* **Records for the task**
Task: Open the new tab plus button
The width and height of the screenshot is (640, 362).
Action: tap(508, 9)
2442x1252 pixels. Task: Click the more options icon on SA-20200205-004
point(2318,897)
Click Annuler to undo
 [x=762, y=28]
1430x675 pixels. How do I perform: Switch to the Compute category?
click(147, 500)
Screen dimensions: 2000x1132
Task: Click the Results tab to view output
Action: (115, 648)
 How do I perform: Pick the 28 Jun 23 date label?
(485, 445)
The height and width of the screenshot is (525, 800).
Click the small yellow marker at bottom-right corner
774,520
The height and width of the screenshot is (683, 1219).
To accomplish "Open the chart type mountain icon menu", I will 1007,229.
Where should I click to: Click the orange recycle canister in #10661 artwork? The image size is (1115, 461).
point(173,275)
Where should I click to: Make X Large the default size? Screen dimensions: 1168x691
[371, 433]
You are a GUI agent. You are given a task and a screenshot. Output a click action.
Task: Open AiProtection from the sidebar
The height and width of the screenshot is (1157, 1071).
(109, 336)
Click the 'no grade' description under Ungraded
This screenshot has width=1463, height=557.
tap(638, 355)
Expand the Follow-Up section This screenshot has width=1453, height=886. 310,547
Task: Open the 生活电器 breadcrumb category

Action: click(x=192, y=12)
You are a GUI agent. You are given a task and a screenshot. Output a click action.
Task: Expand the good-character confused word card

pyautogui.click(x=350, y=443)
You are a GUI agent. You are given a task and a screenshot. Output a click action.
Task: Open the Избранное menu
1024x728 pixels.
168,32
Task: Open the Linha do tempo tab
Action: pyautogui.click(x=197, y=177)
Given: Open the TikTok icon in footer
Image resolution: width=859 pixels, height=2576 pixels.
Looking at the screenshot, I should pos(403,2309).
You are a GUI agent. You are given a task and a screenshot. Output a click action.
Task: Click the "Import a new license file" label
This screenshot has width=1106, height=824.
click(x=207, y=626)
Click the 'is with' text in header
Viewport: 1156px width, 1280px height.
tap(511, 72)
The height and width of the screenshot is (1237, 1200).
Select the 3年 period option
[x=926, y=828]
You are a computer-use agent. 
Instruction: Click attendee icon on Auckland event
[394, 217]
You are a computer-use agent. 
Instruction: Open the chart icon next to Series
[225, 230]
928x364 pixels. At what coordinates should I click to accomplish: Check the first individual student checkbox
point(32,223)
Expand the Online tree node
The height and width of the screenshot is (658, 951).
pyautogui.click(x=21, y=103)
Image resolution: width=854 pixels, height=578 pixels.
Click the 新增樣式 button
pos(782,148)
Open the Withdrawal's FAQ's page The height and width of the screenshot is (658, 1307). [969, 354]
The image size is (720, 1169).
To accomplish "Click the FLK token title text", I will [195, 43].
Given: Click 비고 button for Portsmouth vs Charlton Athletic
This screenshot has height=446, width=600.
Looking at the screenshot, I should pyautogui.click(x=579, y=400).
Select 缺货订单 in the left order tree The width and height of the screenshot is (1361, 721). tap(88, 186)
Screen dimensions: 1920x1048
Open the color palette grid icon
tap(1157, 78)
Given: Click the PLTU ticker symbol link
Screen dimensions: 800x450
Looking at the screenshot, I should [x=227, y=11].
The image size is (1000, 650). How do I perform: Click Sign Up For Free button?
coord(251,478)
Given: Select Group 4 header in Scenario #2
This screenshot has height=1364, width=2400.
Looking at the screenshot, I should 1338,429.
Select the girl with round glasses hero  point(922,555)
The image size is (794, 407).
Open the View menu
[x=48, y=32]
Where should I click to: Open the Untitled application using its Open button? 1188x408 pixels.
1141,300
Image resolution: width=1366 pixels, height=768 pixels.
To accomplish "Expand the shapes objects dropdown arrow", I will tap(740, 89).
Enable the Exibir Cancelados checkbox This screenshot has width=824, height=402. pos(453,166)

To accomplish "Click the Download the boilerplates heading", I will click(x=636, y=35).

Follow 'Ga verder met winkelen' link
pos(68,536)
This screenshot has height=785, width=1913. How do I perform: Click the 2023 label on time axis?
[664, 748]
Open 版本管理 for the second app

* **Task to complete**
Output the records above exactly as written.

* **Answer area**
Task: Open the new tab plus button
The width and height of the screenshot is (640, 362).
Action: tap(508, 9)
2442x1252 pixels. Task: Click the more options icon on SA-20200205-004
point(2318,897)
Click Annuler to undo
 [x=762, y=28]
1430x675 pixels. How do I perform: Switch to the Compute category?
click(147, 500)
Screen dimensions: 2000x1132
Task: Click the Results tab to view output
Action: (115, 648)
 How do I perform: Pick the 28 Jun 23 date label?
(485, 445)
The height and width of the screenshot is (525, 800).
Click the small yellow marker at bottom-right corner
774,520
The height and width of the screenshot is (683, 1219).
To accomplish "Open the chart type mountain icon menu", I will 1007,229.
Where should I click to: Click the orange recycle canister in #10661 artwork? The image size is (1115, 461).
point(173,275)
Where should I click to: Make X Large the default size? Screen dimensions: 1168x691
[371, 433]
You are a GUI agent. You are given a task and a screenshot. Output a click action.
Task: Open AiProtection from the sidebar
The height and width of the screenshot is (1157, 1071).
(109, 336)
Click the 'no grade' description under Ungraded
This screenshot has width=1463, height=557.
tap(638, 355)
Expand the Follow-Up section This screenshot has width=1453, height=886. 310,547
Task: Open the 生活电器 breadcrumb category

Action: click(x=192, y=12)
You are a GUI agent. You are given a task and a screenshot. Output a click action.
Task: Expand the good-character confused word card

pyautogui.click(x=350, y=443)
You are a GUI agent. You are given a task and a screenshot. Output a click action.
Task: Open the Избранное menu
1024x728 pixels.
168,32
Task: Open the Linha do tempo tab
Action: pyautogui.click(x=197, y=177)
Given: Open the TikTok icon in footer
Image resolution: width=859 pixels, height=2576 pixels.
Looking at the screenshot, I should pos(403,2309).
You are a GUI agent. You are given a task and a screenshot. Output a click action.
Task: Click the "Import a new license file" label
This screenshot has width=1106, height=824.
click(x=207, y=626)
Click the 'is with' text in header
Viewport: 1156px width, 1280px height.
tap(511, 72)
The height and width of the screenshot is (1237, 1200).
Select the 3年 period option
[x=926, y=828]
You are a computer-use agent. 
Instruction: Click attendee icon on Auckland event
[394, 217]
You are a computer-use agent. 
Instruction: Open the chart icon next to Series
[225, 230]
928x364 pixels. At what coordinates should I click to accomplish: Check the first individual student checkbox
point(32,223)
Expand the Online tree node
The height and width of the screenshot is (658, 951).
pyautogui.click(x=21, y=103)
Image resolution: width=854 pixels, height=578 pixels.
Click the 新增樣式 button
pos(782,148)
Open the Withdrawal's FAQ's page The height and width of the screenshot is (658, 1307). [969, 354]
The image size is (720, 1169).
To accomplish "Click the FLK token title text", I will [195, 43].
Given: Click 비고 button for Portsmouth vs Charlton Athletic
This screenshot has height=446, width=600.
Looking at the screenshot, I should pyautogui.click(x=579, y=400).
Select 缺货订单 in the left order tree The width and height of the screenshot is (1361, 721). tap(88, 186)
Screen dimensions: 1920x1048
Open the color palette grid icon
tap(1157, 78)
Given: Click the PLTU ticker symbol link
Screen dimensions: 800x450
Looking at the screenshot, I should [x=227, y=11].
The image size is (1000, 650). How do I perform: Click Sign Up For Free button?
coord(251,478)
Given: Select Group 4 header in Scenario #2
This screenshot has height=1364, width=2400.
Looking at the screenshot, I should 1338,429.
Select the girl with round glasses hero  point(922,555)
The image size is (794, 407).
Open the View menu
[x=48, y=32]
Where should I click to: Open the Untitled application using its Open button? 1188x408 pixels.
1141,300
Image resolution: width=1366 pixels, height=768 pixels.
To accomplish "Expand the shapes objects dropdown arrow", I will tap(740, 89).
Enable the Exibir Cancelados checkbox This screenshot has width=824, height=402. pos(453,166)

To accomplish "Click the Download the boilerplates heading", I will click(x=636, y=35).

Follow 'Ga verder met winkelen' link
pos(68,536)
This screenshot has height=785, width=1913. How do I perform: Click the 2023 label on time axis?
[664, 748]
Open 版本管理 for the second app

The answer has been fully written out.